[Collected data entries]
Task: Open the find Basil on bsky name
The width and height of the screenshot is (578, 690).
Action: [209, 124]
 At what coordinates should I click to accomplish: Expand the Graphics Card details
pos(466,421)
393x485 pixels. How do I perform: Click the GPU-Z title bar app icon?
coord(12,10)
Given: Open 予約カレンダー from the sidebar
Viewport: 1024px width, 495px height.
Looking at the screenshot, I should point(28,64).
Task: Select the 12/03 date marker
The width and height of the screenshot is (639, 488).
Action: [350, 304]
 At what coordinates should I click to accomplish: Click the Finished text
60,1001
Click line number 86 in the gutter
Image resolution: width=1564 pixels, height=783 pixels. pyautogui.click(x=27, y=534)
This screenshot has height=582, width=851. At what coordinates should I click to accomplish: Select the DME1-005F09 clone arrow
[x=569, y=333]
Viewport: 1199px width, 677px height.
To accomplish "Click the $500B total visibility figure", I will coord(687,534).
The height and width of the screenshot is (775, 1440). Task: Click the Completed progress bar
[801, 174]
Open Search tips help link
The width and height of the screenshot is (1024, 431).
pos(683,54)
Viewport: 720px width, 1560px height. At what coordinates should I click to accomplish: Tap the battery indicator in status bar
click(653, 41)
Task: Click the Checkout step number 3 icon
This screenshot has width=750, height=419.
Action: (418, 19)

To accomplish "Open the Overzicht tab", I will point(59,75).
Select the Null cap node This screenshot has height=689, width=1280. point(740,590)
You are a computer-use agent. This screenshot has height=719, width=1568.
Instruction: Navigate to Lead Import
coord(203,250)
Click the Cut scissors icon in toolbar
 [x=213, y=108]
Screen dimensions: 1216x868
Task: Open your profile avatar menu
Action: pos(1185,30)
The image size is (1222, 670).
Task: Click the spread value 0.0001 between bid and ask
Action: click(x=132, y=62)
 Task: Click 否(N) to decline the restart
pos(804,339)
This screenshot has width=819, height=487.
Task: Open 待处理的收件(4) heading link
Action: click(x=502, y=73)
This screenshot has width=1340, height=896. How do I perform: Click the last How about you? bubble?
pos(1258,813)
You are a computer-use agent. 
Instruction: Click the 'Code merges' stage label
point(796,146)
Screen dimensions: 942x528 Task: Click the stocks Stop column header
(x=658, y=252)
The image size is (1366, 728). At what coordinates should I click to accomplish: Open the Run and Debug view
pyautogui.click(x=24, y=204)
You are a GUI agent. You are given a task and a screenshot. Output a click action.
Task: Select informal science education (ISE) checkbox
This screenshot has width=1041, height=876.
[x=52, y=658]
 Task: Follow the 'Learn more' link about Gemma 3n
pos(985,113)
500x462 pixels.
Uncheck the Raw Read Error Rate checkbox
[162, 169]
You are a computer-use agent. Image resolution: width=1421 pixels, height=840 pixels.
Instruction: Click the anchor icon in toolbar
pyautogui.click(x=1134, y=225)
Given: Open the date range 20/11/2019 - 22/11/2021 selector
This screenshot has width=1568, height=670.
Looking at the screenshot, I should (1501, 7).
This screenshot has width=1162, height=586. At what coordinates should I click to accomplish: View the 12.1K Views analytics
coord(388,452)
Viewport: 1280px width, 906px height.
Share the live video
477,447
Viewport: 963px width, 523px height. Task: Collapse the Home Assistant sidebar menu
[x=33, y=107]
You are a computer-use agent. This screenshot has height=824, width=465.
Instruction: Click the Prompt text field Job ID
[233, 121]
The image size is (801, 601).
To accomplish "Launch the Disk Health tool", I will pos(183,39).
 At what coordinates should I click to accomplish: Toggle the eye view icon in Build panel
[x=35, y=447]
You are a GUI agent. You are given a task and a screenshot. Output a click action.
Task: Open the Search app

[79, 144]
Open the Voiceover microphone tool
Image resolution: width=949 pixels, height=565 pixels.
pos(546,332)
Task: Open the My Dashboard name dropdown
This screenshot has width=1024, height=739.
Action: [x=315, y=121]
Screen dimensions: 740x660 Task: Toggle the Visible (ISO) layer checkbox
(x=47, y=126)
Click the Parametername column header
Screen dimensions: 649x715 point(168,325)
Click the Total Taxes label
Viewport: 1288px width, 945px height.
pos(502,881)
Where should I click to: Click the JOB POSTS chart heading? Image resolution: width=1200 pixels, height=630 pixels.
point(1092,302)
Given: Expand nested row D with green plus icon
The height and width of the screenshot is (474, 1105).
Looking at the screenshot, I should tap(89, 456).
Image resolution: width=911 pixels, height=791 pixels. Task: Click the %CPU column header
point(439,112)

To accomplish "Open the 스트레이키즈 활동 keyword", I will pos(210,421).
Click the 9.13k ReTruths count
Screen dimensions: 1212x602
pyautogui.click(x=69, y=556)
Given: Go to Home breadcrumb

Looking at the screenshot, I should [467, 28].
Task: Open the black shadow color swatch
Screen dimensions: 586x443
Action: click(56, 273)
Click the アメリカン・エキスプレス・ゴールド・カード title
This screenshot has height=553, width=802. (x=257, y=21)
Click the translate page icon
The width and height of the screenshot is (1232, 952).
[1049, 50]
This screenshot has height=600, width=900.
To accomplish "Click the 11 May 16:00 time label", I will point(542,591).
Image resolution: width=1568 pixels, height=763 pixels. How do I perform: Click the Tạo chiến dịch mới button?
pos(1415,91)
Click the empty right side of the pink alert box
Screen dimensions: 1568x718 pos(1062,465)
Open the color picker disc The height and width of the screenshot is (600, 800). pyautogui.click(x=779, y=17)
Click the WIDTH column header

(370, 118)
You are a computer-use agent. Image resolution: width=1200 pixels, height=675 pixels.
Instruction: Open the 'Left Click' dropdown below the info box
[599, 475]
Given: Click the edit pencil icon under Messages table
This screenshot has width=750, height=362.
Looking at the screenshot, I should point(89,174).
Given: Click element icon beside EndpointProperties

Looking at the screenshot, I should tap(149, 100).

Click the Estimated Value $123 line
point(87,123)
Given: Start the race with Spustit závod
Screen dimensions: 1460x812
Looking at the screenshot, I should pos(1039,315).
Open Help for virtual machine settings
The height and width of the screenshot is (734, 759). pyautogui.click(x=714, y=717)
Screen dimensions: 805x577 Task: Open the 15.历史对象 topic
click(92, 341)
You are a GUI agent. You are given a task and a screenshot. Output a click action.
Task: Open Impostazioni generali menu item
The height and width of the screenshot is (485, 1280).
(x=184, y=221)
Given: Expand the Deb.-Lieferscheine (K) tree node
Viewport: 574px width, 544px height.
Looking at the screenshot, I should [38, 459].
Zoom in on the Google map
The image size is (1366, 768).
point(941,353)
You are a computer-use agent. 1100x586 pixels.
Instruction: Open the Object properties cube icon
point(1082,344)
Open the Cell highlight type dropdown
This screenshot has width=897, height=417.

**TASK DESCRIPTION:**
Would you copy out exactly the lines above that start at the one containing "Viewport: 1280px width, 906px height." and end at the one containing "Given: Expand nested", inclusive?

**TASK RESULT:**
Viewport: 1280px width, 906px height.
Share the live video
477,447
Viewport: 963px width, 523px height. Task: Collapse the Home Assistant sidebar menu
[x=33, y=107]
You are a computer-use agent. This screenshot has height=824, width=465.
Instruction: Click the Prompt text field Job ID
[233, 121]
The image size is (801, 601).
To accomplish "Launch the Disk Health tool", I will pos(183,39).
 At what coordinates should I click to accomplish: Toggle the eye view icon in Build panel
[x=35, y=447]
You are a GUI agent. You are given a task and a screenshot. Output a click action.
Task: Open the Search app

[79, 144]
Open the Voiceover microphone tool
Image resolution: width=949 pixels, height=565 pixels.
pos(546,332)
Task: Open the My Dashboard name dropdown
This screenshot has width=1024, height=739.
Action: [x=315, y=121]
Screen dimensions: 740x660 Task: Toggle the Visible (ISO) layer checkbox
(x=47, y=126)
Click the Parametername column header
Screen dimensions: 649x715 point(168,325)
Click the Total Taxes label
Viewport: 1288px width, 945px height.
pos(502,881)
Where should I click to: Click the JOB POSTS chart heading? Image resolution: width=1200 pixels, height=630 pixels.
point(1092,302)
Given: Expand nested row D with green plus icon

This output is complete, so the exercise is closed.